RESONANCE
“If you must blink, do it now,” lest you miss a moment.
A tiny stone strategically cast unto a water body can cause the most unexpected ripples. And this will probably be the closest I would get to dabbling with a body of water that is not a 9 feet swimming pool.
“Resonance”– the sound or vibration produced in an object by sound or vibrations of a similar frequency from another object.
It is how a sense of calm surrounded the sound of Jorja Smith’s voice and how in tune I am with the words to her songs. made me feel.
It is how the notes from the lyrics beautifully woven and sung by Faouzia reverberated and engulfed the fibres of my heart and almost always brought me to tears.
“Resonance”– the power to bring images or feelings into the mind of a person reading or listening.
“My spirit just agreed with hers,” this was what I mostly said whenever I came across someone new. It was how I have and will always feel about Dua Lipa even as we were thousands of miles and oceans apart. It always felt like if we ever meet, we would be such goods friends.
It was how I feel connected to Allie from “the notebook” and how she felt and loved Noah. Unbridled, full-on and charged.
It was how convinced I was that Diane from the show “blackish” is my spirit animal.
Resonance was how being friends with a certain someone came so easy, just as easy as the almost constant and sometimes explosive fights. It was as though we were one heart that thought alike, felt the same things, hurt the same way, and had the same fears. Everything all at once. Like two peas in a pod plus one heart.
It is how my spirit always felt at home with yours, and yours with mine. No matter the circumstance, our spirits constantly yearned and longed for each other, to be in the tight embrace of each other. You would almost be certain that they never belonged anywhere else but together and intertwined.

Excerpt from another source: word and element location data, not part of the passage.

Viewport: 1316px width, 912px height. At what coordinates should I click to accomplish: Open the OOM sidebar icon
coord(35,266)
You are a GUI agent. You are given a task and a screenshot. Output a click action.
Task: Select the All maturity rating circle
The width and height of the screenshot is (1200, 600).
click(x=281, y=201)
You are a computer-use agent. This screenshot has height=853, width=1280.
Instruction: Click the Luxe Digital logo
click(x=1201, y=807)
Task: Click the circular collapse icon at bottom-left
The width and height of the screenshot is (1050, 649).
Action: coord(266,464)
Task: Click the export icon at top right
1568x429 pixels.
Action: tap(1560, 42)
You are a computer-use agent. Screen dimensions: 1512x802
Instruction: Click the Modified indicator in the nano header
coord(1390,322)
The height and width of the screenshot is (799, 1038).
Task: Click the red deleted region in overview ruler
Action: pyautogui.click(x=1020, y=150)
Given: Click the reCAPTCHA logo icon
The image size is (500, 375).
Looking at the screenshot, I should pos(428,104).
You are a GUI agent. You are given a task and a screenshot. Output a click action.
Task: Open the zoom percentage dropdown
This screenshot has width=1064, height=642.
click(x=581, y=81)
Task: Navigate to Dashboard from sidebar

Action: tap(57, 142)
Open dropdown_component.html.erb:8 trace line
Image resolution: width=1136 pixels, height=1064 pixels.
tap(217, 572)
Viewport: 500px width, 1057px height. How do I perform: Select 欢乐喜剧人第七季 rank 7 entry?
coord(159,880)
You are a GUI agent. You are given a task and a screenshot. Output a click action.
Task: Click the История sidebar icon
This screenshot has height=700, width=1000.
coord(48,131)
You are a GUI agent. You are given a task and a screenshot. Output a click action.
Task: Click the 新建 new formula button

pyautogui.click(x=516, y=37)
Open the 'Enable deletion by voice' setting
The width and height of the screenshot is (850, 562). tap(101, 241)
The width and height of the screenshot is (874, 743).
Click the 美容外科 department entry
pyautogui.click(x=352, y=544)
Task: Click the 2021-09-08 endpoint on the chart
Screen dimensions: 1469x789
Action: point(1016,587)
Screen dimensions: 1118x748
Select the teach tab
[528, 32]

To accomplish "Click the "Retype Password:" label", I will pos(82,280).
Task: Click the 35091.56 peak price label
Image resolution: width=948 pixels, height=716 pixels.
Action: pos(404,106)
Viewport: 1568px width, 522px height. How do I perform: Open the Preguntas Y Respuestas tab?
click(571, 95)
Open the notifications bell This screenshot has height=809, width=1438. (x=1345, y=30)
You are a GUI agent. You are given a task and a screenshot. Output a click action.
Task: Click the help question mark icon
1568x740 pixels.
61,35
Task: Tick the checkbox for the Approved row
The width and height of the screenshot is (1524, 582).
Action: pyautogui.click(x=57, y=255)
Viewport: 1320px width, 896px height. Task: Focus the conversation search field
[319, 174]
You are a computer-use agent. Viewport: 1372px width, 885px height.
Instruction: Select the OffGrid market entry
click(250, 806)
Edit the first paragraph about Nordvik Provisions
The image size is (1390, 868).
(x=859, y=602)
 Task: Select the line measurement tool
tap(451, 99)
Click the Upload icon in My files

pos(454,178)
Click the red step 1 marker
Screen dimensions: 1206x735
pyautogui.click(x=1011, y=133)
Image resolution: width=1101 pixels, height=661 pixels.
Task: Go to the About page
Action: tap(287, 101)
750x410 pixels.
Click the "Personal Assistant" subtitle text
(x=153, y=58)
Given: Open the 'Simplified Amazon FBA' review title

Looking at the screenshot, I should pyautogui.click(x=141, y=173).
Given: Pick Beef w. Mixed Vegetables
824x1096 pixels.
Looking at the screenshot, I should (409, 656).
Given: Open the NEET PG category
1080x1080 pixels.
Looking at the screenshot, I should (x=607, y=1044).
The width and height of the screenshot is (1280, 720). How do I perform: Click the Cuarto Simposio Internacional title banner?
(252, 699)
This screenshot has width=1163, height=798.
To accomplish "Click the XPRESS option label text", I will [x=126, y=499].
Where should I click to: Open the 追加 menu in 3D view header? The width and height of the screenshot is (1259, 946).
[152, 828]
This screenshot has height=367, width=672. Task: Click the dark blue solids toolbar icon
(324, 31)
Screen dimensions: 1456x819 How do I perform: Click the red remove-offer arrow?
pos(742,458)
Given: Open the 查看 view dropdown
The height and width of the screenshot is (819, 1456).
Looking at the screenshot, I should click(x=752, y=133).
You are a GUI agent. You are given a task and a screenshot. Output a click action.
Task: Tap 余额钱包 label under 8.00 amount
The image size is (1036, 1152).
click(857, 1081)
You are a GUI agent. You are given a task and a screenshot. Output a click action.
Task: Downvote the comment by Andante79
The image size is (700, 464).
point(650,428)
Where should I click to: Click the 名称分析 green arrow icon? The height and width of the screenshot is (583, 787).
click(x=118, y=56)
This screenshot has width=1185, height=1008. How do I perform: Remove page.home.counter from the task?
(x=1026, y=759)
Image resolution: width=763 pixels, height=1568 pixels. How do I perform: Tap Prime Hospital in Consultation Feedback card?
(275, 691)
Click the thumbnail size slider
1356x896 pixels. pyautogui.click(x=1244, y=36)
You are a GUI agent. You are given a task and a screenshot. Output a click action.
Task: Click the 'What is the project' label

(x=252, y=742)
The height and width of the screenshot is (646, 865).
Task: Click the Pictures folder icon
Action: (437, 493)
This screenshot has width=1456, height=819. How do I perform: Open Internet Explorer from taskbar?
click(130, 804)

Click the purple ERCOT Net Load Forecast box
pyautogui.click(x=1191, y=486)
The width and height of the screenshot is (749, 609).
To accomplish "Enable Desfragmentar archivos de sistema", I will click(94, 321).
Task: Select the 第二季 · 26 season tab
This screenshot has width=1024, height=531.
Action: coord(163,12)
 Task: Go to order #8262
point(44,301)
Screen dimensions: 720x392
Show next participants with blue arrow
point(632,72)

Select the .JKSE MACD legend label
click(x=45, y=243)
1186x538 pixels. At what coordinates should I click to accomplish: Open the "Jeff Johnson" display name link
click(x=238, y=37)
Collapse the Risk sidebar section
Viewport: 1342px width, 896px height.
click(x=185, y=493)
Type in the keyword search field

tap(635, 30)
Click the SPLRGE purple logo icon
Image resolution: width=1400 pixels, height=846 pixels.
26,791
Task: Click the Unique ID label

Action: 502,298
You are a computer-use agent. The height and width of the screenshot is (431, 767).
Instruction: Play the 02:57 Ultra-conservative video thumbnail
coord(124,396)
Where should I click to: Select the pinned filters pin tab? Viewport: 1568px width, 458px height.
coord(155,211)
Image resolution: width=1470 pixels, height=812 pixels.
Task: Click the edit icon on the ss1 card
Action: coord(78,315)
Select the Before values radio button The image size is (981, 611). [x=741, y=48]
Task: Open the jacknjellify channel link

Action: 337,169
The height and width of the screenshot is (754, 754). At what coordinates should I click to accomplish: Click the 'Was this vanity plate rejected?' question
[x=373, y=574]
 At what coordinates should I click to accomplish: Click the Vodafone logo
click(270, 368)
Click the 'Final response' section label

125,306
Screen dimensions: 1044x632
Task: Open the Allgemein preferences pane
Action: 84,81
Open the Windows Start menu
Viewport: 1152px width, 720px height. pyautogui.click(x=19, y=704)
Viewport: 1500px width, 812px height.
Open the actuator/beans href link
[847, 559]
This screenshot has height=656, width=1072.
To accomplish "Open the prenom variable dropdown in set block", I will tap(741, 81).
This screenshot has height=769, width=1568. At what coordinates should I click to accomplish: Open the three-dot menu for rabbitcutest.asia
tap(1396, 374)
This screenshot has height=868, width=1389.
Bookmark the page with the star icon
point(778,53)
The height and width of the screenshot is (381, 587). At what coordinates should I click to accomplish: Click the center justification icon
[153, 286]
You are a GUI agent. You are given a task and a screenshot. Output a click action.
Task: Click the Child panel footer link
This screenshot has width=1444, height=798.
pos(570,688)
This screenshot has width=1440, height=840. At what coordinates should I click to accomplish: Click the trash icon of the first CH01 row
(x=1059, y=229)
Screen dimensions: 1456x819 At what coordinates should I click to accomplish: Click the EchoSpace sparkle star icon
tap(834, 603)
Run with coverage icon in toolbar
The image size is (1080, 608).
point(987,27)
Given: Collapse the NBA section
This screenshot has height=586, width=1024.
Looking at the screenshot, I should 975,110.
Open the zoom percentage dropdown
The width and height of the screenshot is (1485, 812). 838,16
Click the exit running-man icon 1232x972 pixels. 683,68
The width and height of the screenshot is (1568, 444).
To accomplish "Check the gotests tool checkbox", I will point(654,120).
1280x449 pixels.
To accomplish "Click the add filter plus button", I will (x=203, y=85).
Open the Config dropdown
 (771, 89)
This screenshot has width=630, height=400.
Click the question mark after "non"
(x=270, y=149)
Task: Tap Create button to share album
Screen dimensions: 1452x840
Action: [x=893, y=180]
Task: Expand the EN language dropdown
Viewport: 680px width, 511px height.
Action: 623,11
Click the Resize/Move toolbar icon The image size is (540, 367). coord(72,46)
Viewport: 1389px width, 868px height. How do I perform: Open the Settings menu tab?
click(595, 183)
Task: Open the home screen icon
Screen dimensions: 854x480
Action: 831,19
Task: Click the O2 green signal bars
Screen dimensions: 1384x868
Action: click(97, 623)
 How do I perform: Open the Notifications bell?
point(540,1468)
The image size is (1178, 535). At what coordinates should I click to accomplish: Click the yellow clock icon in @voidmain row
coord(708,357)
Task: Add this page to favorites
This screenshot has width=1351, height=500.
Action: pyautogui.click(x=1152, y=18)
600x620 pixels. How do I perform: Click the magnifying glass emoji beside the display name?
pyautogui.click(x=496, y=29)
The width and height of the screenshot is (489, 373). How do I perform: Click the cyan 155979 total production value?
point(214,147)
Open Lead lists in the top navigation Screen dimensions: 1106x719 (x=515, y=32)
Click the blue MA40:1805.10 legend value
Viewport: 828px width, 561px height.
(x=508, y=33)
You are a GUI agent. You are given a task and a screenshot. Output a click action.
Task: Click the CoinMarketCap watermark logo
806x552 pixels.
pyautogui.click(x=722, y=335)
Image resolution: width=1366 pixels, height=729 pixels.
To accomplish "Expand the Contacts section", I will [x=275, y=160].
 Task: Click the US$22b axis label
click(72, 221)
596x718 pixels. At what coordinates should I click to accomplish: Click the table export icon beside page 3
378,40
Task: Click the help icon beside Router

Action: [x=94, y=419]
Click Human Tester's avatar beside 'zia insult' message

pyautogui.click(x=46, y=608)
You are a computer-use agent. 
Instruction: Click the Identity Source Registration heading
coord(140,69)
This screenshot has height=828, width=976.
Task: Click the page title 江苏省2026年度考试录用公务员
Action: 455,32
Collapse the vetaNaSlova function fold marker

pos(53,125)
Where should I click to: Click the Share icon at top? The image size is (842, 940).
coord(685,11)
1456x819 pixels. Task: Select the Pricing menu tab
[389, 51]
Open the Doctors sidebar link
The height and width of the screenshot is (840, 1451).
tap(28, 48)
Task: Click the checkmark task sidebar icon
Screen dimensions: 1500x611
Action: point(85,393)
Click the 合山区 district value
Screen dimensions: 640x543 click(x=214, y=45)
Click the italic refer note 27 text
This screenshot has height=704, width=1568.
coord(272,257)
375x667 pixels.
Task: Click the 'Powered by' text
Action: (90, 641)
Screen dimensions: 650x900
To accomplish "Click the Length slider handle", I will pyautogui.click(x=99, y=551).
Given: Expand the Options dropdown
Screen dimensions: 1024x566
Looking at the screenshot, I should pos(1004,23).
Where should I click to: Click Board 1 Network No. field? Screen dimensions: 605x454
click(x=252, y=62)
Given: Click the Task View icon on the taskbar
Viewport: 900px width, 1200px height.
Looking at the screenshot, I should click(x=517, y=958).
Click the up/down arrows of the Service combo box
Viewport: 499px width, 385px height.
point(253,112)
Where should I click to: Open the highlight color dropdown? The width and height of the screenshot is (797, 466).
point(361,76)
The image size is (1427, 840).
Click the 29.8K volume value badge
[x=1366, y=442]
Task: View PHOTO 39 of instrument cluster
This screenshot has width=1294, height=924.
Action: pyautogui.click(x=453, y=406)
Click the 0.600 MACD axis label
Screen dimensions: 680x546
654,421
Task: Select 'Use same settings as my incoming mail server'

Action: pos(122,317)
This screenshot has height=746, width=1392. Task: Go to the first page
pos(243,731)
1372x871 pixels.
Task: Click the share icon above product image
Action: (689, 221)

“Resonance”– the constant subtle yet wild prickly feeling, that enveloped and wrapped me in a jolt-like yet a most comforting way whenever I felt. “Felt”, translating to love, whether towards a person, music, a work of art, maybe anger in relation to love.
It was much like the felling you get from goosebumps but from something beautiful, like from a strong and overwhelming sense of a rather engulfing and growing bond. A connectedness that creeps up and seeps into your heart and makes it swell like how butterflies should feel.